Nº613/727 - Identifying climatic drivers of hybridization with a new ancestral niche reconstruction method
Format: ORAL
Authors
Ryan A. Folk1, Michelle L. Gaynor2,3, Nicholas J. Engle-Wrye1, Brian C. OMeara4, Pamela S. Soltis2,5, 6, Douglas E. Soltis2,3,5, 6, Robert P. Guralnick2, 6, Stephen A. Smith7, Charles J. Grady8, Yudai Okuyama9Ryan A. Folk1*, Michelle L. Gaynor2,3*, Nicholas J. Engle-Wrye1, Brian C. OMeara4, Pamela S. Soltis2,5, 6, Douglas E. Soltis2,3,5, 6, Robert P. Guralnick2, 6, Stephen A. Smith7, Charles J. Grady8, Yudai Okuyama9
Affiliations
1 Department of Biological Sciences, Mississippi State University, Mississippi State, MS, USA 2 Florida Museum of Natural History, University of Florida, Gainesville, FL, USA 3 Department of Biology, University of Florida, Gainesville, FL, USA 4 Department of Ecology and Evolutionary Biology, University of Tennessee, Knoxville, TN, USA 5 Genetics Institute, University of Florida, Gainesville, FL, USA 6 Biodiversity Institute, University of Florida, Gainesville, FL, USA 7 Department of Ecology and Evolutionary Biology, University of Michigan, Ann Arbor, MI, USA 8 Biodiversity Institute, University of Kansas, Lawrence, KS, USA 9 Tsukuba Botanical Garden, National Museum of Nature and Science, Tsukuba, Japan
Abstract
Applications of molecular phylogenetic approaches have uncovered evidence of hybridization across numerous clades of life, yet the environmental factors responsible for driving opportunities for hybridization remain obscure.

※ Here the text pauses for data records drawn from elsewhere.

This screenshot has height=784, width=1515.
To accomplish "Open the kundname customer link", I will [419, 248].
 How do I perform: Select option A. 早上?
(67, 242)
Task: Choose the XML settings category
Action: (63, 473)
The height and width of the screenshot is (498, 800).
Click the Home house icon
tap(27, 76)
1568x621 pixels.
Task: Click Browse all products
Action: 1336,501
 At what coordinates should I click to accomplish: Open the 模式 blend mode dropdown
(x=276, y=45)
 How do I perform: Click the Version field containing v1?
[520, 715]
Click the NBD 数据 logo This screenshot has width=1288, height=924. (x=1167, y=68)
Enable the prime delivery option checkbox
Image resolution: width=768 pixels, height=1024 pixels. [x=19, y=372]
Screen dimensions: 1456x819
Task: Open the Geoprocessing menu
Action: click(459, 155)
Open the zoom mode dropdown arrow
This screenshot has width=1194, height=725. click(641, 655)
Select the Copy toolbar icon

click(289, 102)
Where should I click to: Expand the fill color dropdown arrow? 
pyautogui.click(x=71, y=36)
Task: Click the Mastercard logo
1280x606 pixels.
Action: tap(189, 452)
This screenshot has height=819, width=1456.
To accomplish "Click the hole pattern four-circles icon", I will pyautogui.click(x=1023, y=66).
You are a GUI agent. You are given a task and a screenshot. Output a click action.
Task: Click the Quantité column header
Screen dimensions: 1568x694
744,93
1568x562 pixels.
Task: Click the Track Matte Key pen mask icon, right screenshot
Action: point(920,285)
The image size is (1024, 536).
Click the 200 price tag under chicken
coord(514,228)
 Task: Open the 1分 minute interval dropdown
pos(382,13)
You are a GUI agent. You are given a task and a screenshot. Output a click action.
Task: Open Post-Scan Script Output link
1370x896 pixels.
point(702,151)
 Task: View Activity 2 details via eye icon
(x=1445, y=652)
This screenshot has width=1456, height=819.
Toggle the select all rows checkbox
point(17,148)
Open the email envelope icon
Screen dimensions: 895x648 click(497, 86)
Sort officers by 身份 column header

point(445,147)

Verbal models implicating geographic range shifts that brought species together during the Pleistocene have often been invoked, but quantitative tests using paleoclimatic data are needed to validate these models. Here, we produce a phylogeny for Heuchereae, a clade of 15 genera and 83 species in Saxifragaceae, with complete sampling of recognized species, using 277 nuclear loci and nearly complete chloroplast genomes. We then employ an improved framework with a coalescent simulation approach to test and confirm previous hybridization hypotheses and identify one new intergeneric hybridization event. Focusing on the North American distribution of Heuchereae, we introduce and implement a newly developed approach to reconstruct potential past distributions for ancestral lineages across all species in the clade and across a paleoclimatic record extending from the late Pliocene. Time calibration based on both nuclear and chloroplast trees recovers a mid- to late-Pleistocene date for most inferred hybridization events, a timeframe concomitant with repeated geographic range restriction into overlapping refugia. Our results indicate an important role for past episodes of climate change, and the contrasting responses of species with differing ecological strategies, in generating novel patterns of range contact among plant communities and therefore new opportunities for hybridization. The new ancestral niche method flexibly models the shape of niche while incorporating diverse sources of uncertainty and will be an important addition to the current comparative methods toolkit.